- **Activity**
Your answer must consist of exactly the lines below, starting with the line with "Screen dimensions: 800x653" and going on through the line with "You are a computer-use agent. Viewport: 818px", and nothing else.

- **Study material**
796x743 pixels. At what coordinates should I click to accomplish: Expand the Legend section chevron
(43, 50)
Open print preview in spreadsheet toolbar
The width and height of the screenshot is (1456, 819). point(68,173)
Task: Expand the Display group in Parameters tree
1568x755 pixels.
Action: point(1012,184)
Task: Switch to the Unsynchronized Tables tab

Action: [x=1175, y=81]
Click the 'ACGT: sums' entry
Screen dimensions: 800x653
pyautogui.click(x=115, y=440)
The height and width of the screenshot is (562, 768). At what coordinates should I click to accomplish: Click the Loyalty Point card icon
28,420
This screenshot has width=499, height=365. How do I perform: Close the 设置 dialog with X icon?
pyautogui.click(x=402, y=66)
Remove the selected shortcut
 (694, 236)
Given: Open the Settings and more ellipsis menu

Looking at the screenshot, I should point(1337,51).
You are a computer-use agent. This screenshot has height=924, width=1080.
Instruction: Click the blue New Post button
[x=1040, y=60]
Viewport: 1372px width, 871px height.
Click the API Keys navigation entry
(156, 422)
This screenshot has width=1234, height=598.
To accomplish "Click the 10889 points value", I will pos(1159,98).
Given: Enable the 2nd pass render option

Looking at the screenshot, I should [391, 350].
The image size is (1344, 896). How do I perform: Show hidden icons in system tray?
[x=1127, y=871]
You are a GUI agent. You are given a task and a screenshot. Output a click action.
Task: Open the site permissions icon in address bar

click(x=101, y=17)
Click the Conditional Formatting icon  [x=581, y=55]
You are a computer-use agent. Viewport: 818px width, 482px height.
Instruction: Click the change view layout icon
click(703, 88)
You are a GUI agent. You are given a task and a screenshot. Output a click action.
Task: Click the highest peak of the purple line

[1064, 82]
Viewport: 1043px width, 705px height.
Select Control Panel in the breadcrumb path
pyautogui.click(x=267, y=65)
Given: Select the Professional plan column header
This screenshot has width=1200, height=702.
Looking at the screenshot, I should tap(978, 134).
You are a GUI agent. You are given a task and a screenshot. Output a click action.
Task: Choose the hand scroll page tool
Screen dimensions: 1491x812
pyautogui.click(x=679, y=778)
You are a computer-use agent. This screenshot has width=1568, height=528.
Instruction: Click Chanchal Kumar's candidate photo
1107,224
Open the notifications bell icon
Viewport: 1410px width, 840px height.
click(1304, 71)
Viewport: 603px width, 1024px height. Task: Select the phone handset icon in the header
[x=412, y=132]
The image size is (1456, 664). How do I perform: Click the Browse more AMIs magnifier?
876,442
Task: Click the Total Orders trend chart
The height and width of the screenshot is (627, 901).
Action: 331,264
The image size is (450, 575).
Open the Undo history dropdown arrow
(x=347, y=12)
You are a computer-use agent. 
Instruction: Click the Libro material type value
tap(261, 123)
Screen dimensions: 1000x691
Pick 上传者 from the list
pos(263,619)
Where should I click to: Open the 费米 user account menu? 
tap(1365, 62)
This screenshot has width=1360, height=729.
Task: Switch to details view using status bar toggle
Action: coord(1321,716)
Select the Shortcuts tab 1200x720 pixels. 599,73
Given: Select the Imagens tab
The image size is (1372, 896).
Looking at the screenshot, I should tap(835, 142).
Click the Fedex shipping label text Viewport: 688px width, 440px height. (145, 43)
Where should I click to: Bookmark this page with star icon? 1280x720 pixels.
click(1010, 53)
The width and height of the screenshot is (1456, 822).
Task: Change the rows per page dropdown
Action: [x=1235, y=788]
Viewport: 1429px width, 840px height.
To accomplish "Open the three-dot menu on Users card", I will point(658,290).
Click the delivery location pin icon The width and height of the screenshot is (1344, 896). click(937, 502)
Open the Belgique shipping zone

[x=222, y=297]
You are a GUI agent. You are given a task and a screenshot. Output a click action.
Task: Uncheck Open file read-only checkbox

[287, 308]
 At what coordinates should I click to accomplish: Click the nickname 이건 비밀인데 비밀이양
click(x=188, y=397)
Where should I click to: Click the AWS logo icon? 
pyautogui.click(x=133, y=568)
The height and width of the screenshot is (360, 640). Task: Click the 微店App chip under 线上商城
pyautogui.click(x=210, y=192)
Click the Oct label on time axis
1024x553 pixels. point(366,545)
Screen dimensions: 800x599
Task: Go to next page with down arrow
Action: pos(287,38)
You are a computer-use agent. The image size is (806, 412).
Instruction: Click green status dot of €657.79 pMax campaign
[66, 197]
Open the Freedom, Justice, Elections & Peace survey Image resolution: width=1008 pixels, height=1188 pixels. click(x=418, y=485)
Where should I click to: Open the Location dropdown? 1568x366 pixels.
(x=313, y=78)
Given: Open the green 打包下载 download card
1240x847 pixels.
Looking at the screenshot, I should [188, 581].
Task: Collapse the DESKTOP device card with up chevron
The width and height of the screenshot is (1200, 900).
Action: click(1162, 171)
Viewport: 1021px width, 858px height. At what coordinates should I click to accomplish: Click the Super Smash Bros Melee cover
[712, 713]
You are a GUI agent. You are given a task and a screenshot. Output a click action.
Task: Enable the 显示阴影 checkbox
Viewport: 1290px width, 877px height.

- **Result**
Screen dimensions: 800x653
pyautogui.click(x=115, y=440)
The height and width of the screenshot is (562, 768). At what coordinates should I click to accomplish: Click the Loyalty Point card icon
28,420
This screenshot has width=499, height=365. How do I perform: Close the 设置 dialog with X icon?
pyautogui.click(x=402, y=66)
Remove the selected shortcut
 (694, 236)
Given: Open the Settings and more ellipsis menu

Looking at the screenshot, I should point(1337,51).
You are a computer-use agent. This screenshot has height=924, width=1080.
Instruction: Click the blue New Post button
[x=1040, y=60]
Viewport: 1372px width, 871px height.
Click the API Keys navigation entry
(156, 422)
This screenshot has width=1234, height=598.
To accomplish "Click the 10889 points value", I will pos(1159,98).
Given: Enable the 2nd pass render option

Looking at the screenshot, I should [391, 350].
The image size is (1344, 896). How do I perform: Show hidden icons in system tray?
[x=1127, y=871]
You are a GUI agent. You are given a task and a screenshot. Output a click action.
Task: Open the site permissions icon in address bar

click(x=101, y=17)
Click the Conditional Formatting icon  [x=581, y=55]
You are a computer-use agent. Viewport: 818px width, 482px height.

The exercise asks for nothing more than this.